By Wayne Lutton, May 11, 2015
A revolution in the workplace is occurring before our very eyes, with robots replacing humans in all sorts of occupations. Last week, the Wall Street Journal reported that “in corporate finance departments, software takes over jobs that once required lots more time, armies of people.” For example, at Pilot Travel Centers, one robot does the work that used to be performed by 80 people. Every week, it takes, tracks, and processes payment for thousands of orders. Ten clerks remain to pay suppliers of goods and services.

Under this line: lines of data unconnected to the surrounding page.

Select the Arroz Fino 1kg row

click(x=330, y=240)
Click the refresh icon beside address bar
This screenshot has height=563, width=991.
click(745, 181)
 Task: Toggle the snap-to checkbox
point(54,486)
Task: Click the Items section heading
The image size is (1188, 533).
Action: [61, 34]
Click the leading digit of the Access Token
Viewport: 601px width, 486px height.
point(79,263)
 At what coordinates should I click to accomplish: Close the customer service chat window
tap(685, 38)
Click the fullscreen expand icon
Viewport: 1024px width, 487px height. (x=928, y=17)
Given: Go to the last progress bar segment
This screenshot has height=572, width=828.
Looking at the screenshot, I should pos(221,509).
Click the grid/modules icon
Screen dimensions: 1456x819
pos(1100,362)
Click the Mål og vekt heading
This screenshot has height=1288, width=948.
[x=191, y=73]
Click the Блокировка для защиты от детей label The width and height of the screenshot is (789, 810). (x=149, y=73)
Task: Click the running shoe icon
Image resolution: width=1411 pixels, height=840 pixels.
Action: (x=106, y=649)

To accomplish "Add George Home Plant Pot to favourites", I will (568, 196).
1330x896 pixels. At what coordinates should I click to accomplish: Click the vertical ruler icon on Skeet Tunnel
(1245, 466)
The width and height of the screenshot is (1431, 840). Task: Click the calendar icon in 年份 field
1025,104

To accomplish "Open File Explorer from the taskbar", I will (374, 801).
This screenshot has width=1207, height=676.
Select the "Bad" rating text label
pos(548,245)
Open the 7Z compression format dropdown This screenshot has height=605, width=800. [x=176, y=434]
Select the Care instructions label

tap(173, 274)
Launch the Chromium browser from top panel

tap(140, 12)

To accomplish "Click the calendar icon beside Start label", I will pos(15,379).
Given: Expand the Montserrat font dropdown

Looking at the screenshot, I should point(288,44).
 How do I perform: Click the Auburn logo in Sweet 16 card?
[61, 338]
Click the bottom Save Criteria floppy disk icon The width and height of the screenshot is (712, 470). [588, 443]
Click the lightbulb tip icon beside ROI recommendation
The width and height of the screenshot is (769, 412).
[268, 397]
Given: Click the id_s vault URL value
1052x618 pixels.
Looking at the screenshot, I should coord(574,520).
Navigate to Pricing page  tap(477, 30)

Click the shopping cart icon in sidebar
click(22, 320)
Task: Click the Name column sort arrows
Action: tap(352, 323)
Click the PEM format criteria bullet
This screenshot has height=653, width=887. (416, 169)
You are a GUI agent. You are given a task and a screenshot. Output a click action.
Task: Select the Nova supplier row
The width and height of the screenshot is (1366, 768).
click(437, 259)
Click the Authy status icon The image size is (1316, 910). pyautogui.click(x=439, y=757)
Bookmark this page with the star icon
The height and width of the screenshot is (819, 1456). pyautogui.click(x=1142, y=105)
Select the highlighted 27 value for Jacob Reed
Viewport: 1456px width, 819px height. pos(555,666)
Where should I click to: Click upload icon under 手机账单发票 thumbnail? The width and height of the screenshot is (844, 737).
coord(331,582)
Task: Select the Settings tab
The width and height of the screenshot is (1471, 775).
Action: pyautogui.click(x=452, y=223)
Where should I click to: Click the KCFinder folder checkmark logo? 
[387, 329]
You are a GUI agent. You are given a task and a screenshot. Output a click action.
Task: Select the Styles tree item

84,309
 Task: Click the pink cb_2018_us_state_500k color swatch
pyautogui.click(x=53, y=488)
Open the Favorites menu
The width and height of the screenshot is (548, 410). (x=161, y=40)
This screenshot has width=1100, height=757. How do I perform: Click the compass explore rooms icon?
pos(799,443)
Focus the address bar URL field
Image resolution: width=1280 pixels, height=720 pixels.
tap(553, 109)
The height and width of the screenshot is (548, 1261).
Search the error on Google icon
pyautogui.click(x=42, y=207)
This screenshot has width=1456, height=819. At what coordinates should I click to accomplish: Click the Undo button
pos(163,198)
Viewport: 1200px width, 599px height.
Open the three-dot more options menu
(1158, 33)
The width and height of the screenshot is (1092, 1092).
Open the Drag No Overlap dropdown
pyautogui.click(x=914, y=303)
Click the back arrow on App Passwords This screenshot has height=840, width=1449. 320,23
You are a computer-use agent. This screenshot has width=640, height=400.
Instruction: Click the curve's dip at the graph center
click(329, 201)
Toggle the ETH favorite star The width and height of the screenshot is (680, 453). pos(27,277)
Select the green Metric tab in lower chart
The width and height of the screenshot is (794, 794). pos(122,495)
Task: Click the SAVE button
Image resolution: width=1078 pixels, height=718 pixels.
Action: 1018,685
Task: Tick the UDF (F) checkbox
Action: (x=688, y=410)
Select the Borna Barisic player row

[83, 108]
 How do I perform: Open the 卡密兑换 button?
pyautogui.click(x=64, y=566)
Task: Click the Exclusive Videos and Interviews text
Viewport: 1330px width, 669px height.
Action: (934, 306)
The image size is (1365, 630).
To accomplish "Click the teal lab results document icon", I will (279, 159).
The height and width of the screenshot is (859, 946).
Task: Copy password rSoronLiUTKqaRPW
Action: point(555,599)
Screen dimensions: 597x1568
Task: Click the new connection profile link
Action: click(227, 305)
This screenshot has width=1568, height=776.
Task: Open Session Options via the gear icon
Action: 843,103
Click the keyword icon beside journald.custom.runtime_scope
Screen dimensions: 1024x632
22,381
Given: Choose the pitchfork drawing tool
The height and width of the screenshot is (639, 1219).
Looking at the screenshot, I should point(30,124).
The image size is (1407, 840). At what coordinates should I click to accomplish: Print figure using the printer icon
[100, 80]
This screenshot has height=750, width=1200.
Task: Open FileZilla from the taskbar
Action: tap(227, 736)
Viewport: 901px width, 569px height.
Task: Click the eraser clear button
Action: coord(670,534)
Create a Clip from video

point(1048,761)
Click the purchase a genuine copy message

According to the Hackett Group, a consulting firm, since 2004, the median number of full-time employees in the finance department at large companies has declined 40%. The WSJ continued: “Automation is threatening to replace swaths of white-collar workers, much as mechanical robots have displaced blue-collar workers on assembly lines … . Among those is jeopardy: accounts-payable clerks; inventory-control analysts, who record and audit what is in stock and estimate inventory needs; and accounts-receivable clerks, who send invoices to customers, track payments, and forecast customer default rates.”
Even as what have been, until now, highly sought-after jobs in finance departments are disappearing, the federal government continues to issue H1-B visas for employment in this area. This encourages companies to hire foreign workers, in preference to Americans, to fill the remaining jobs.
Two years ago, an Oxford University study concluded that “about 47 percent of total U.S. employment is at risk” to be replaced by automation [see: “The Future of Employment: How Susceptible Are Jobs to Computerization?”]. Why, then, is the U.S. continuing to import foreign workers, and their families, when the future will require fewer workers?